**What you have to do:** From the entries that follow, copy each line in which "status" appears.

**Information given:**
%%

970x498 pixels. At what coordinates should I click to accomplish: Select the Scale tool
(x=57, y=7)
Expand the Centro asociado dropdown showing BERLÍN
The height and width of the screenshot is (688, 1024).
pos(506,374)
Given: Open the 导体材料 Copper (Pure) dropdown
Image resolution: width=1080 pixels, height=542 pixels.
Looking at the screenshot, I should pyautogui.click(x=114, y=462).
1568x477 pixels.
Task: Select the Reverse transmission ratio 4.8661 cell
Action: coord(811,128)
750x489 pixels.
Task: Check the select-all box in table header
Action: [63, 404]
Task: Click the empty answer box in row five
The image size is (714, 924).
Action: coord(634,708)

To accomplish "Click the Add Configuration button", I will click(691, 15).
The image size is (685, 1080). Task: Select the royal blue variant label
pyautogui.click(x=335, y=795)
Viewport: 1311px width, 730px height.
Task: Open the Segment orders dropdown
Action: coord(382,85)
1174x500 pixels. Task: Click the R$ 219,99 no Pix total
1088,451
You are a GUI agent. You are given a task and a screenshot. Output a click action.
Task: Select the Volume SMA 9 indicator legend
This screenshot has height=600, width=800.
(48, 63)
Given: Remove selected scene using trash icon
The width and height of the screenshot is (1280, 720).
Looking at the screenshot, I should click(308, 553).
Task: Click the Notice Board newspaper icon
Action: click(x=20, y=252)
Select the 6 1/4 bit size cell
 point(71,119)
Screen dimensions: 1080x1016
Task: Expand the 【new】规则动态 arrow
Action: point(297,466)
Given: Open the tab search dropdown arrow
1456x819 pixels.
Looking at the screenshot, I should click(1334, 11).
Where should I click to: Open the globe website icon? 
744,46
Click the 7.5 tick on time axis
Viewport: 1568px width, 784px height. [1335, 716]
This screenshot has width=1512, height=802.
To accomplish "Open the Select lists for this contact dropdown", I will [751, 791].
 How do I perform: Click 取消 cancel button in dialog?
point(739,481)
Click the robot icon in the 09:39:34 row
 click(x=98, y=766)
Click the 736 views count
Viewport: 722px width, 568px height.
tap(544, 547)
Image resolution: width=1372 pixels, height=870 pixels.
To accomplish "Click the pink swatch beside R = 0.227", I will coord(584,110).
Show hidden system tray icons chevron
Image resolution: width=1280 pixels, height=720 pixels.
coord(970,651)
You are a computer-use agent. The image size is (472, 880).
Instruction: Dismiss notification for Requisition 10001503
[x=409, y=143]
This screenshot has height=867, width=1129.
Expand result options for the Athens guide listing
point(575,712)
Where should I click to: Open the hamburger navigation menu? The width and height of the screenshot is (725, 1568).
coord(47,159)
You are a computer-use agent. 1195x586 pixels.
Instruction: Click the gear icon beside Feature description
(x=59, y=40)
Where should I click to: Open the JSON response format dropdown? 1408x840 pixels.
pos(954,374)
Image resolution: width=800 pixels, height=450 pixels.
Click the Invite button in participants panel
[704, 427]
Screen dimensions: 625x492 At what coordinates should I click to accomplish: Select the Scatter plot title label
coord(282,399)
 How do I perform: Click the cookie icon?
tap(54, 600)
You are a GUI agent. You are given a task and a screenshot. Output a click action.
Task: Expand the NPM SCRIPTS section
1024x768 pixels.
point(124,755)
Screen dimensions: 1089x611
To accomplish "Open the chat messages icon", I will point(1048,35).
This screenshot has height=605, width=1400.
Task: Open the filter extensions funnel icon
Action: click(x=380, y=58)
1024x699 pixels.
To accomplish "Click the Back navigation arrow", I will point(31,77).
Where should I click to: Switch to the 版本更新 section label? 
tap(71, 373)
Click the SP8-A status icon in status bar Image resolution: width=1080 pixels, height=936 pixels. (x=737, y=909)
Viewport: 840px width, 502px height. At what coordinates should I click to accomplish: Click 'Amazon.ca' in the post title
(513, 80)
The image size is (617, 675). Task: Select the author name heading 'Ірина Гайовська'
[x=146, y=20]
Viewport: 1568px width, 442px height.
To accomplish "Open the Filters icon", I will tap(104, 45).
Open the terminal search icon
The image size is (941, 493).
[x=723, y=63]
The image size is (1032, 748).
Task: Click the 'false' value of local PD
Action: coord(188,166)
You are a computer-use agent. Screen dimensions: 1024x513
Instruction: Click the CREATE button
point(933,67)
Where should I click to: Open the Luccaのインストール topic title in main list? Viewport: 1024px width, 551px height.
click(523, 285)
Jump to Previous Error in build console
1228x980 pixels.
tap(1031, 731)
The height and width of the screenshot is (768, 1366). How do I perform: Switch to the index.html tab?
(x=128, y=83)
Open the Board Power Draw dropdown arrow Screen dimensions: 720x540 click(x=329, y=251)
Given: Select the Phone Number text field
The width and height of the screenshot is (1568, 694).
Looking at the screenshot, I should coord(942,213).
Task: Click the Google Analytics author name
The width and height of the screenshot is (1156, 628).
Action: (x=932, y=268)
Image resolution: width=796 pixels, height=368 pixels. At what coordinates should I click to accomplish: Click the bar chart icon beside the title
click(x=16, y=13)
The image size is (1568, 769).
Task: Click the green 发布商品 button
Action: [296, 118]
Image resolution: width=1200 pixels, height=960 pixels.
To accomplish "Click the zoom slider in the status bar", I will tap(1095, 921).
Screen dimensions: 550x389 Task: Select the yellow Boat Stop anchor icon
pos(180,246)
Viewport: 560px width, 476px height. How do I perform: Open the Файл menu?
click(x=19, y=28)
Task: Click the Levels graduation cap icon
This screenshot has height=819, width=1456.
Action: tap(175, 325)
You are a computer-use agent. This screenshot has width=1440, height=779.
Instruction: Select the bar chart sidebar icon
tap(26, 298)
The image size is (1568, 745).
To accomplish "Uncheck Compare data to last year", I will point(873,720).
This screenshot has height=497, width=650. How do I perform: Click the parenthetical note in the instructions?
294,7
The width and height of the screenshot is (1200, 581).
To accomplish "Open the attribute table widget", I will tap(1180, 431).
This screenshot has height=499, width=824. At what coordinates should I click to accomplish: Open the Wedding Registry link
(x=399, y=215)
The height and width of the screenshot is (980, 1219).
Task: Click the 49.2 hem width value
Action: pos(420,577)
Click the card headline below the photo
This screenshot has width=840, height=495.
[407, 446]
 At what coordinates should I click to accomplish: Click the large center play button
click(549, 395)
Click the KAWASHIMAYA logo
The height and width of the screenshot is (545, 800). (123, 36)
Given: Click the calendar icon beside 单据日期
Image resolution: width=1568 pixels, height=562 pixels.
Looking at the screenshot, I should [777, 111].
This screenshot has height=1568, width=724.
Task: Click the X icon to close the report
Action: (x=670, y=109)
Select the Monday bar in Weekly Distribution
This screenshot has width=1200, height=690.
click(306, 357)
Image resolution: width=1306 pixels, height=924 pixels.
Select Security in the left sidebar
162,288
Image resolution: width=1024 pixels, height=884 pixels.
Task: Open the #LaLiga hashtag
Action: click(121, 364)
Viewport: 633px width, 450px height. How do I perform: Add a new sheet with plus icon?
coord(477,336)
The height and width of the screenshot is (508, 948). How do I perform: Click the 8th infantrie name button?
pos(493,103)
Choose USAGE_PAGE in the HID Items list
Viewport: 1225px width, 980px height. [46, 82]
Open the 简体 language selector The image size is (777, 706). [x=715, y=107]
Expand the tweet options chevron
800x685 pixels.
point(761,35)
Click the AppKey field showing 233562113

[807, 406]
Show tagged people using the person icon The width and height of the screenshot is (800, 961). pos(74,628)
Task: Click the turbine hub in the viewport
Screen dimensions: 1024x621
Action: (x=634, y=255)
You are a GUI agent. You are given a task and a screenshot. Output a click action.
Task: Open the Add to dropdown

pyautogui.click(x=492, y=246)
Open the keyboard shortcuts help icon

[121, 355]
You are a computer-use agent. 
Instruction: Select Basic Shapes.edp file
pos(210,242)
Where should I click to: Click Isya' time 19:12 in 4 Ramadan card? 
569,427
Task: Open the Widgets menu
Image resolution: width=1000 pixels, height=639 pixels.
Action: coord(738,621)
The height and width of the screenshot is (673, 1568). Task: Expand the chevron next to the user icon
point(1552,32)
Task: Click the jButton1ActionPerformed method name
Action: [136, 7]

%%

**Completed task:**
Click the SP8-A status icon in status bar Image resolution: width=1080 pixels, height=936 pixels. (x=737, y=909)
To accomplish "Click the zoom slider in the status bar", I will tap(1095, 921).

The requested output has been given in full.